Birmingham a "canvas" for films, spike in film shoots in city noticable

  42  and  Woodlawn  are two popular feature films that were shot in Birmingham.

42 and Woodlawn are two popular feature films that were shot in Birmingham.

By Rachel Burchfield/BBA

More movies are being made in Birmingham, and that means a substantial economic impact for the city.

With production value in Birmingham totaling roughly $18 million to $20 million, that translates into about $600,000 to $700,000 in local tax revenue, in addition to money spent in Birmingham for hotel or apartment rentals for the cast and crew, vehicle and equipment rentals and meals eaten at local restaurants or catered by local caterers.

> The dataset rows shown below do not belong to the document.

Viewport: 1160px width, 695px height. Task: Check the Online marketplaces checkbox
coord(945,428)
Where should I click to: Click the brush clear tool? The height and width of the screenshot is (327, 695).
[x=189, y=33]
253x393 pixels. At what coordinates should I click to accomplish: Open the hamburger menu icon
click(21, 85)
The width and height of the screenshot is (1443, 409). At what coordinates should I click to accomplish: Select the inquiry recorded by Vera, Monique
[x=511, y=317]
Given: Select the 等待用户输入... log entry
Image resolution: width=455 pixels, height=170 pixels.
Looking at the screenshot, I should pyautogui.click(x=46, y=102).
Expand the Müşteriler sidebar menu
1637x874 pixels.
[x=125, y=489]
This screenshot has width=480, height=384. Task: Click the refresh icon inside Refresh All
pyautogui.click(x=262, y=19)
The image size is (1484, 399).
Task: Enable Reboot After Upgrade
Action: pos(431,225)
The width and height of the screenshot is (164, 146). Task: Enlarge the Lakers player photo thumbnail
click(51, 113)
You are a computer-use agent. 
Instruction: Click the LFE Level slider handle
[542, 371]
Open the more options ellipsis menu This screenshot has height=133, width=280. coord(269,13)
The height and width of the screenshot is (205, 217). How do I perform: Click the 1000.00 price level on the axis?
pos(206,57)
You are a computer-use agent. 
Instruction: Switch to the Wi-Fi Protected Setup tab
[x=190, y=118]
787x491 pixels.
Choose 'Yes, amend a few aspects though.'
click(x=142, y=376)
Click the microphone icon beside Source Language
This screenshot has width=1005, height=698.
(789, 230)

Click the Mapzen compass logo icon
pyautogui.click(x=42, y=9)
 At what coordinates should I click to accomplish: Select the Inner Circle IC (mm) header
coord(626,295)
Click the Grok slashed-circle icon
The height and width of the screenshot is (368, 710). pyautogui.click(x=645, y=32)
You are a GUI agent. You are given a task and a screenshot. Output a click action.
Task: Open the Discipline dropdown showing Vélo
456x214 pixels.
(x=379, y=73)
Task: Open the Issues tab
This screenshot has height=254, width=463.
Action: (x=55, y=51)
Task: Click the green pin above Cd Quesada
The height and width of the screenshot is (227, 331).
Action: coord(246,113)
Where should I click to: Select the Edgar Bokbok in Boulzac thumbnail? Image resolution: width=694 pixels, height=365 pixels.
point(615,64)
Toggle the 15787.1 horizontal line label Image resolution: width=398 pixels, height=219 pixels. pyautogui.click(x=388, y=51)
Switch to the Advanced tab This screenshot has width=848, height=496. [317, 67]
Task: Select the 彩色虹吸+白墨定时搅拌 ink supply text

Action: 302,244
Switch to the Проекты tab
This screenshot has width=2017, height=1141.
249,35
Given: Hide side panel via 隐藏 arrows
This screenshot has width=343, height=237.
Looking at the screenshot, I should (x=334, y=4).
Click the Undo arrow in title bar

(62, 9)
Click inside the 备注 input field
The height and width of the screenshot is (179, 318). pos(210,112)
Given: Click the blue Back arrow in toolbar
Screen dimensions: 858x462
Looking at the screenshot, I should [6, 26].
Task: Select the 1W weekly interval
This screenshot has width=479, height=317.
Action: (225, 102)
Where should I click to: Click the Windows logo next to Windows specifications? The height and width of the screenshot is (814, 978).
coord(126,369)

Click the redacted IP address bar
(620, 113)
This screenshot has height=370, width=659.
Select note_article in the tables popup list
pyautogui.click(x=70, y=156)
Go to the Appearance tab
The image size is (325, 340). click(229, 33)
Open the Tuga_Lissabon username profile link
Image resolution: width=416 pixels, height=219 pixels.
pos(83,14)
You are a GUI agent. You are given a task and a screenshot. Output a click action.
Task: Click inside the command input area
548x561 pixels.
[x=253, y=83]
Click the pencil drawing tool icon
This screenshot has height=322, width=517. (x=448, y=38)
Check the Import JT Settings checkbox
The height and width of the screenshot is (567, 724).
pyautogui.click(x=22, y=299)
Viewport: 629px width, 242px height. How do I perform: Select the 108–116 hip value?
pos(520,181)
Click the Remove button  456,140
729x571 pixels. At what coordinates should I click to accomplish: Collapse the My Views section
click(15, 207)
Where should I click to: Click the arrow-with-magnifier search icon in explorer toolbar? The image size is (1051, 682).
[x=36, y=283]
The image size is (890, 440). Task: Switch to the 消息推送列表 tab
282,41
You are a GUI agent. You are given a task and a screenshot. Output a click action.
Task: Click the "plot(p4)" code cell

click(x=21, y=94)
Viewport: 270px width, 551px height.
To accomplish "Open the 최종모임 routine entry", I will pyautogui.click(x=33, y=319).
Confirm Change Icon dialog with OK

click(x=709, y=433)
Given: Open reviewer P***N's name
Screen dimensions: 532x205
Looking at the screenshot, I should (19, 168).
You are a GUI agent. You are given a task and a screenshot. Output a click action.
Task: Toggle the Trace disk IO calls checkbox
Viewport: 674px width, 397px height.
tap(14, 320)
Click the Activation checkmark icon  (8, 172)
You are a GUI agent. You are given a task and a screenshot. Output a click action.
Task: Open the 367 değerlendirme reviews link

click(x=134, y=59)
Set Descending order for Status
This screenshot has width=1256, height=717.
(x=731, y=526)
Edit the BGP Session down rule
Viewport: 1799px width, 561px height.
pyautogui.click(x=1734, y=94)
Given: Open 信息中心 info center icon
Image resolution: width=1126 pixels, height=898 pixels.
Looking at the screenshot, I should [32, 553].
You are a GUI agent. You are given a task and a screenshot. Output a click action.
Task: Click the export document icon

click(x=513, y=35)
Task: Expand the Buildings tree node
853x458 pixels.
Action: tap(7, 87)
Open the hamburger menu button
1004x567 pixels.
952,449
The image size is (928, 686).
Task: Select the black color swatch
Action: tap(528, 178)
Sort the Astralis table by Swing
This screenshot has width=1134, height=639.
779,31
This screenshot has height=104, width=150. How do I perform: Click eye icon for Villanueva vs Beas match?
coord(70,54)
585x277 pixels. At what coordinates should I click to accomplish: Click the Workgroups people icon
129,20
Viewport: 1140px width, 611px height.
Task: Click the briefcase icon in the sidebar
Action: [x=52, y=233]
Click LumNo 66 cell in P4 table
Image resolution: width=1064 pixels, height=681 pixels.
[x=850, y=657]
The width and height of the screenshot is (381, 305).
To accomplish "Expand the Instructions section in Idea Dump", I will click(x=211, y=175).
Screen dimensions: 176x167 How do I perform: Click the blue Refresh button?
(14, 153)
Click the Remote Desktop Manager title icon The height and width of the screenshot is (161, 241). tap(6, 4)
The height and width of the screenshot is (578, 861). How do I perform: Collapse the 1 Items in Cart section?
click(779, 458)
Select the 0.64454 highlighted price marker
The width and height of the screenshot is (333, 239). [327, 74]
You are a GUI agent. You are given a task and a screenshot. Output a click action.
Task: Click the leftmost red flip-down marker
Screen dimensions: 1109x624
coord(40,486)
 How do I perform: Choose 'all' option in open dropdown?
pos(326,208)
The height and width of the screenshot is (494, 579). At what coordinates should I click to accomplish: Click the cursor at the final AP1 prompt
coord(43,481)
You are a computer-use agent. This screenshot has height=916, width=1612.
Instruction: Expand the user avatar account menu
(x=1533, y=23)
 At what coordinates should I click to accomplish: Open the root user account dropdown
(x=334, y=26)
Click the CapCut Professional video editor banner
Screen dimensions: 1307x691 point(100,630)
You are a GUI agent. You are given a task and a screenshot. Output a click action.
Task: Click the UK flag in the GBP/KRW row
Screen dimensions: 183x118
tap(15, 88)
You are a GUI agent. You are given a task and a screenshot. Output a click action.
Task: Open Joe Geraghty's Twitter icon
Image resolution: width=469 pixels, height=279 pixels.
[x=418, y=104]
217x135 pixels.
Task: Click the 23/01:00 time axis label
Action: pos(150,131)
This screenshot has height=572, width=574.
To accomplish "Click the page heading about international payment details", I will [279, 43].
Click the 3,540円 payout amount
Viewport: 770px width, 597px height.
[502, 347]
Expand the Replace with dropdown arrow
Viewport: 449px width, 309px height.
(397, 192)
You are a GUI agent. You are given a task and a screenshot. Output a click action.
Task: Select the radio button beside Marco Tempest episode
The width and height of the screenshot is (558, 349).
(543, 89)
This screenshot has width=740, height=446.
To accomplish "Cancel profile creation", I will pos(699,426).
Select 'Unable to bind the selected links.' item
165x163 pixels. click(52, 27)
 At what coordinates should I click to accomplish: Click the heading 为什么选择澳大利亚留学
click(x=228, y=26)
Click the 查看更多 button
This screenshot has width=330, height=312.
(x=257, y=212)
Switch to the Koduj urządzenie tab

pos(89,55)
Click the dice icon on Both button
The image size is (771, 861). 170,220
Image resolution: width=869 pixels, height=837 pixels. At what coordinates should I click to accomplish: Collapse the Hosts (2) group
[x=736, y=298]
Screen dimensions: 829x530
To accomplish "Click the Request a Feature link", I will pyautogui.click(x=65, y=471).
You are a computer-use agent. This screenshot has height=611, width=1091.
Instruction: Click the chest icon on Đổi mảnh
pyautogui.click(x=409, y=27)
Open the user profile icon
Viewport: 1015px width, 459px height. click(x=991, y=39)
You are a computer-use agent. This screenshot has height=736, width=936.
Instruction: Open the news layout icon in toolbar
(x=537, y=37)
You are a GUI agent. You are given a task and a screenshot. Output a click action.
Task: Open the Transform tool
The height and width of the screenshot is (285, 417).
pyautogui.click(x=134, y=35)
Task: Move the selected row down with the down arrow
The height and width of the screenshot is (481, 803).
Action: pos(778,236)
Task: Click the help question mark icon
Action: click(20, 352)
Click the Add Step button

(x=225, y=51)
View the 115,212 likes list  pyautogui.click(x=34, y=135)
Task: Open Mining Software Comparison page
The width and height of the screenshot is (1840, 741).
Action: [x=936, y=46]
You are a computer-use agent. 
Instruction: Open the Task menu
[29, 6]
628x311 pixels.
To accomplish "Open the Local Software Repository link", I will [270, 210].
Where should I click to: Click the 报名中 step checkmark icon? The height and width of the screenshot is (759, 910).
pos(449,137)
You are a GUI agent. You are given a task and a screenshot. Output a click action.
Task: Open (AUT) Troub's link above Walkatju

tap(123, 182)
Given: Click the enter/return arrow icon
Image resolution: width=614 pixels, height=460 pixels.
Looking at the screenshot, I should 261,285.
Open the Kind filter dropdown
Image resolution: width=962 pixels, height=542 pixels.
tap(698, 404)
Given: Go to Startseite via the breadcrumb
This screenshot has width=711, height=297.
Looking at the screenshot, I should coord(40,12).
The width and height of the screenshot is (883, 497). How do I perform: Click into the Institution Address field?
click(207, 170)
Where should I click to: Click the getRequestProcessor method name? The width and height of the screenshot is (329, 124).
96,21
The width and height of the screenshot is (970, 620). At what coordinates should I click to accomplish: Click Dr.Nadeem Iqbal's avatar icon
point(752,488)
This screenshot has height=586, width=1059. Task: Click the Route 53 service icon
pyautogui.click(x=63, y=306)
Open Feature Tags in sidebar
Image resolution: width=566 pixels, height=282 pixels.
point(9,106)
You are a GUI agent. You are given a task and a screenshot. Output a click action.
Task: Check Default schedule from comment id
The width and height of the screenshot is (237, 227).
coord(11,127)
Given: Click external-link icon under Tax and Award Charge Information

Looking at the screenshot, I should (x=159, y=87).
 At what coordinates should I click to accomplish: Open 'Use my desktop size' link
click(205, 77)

As more films come Birmingham’s way, there could be a growing need for new businesses to accommodate the industry, said Buddy Palmer, president and CEO of Create Birmingham. Create Birmingham is charged with recruiting incoming productions to Birmingham and, once the productions have chosen the city, to roll out the welcome mat and serve as the first line of communication the filmmakers have with the Birmingham community.

“There is a substantial impact [on Birmingham’s economy],” he said. “There is an ecosystem of small businesses that work around film. As we move forward and get more and more consistent work, new businesses will be able to launch that cater to the market.”

Celebrities like John Travolta have been making Birmingham their temporary home as they film movies in the Magic City. Travolta is currently filming his second film in a row in Birmingham, a Fred Durst-directed project called Moose. Travolta wrapped the film Trading Paint in Birmingham last fall and it is currently in post-production. Moose also stars former teen heartthrob Devon Sawa and is directed by Durst, the former frontman of the popular rock group Limp Bizkit.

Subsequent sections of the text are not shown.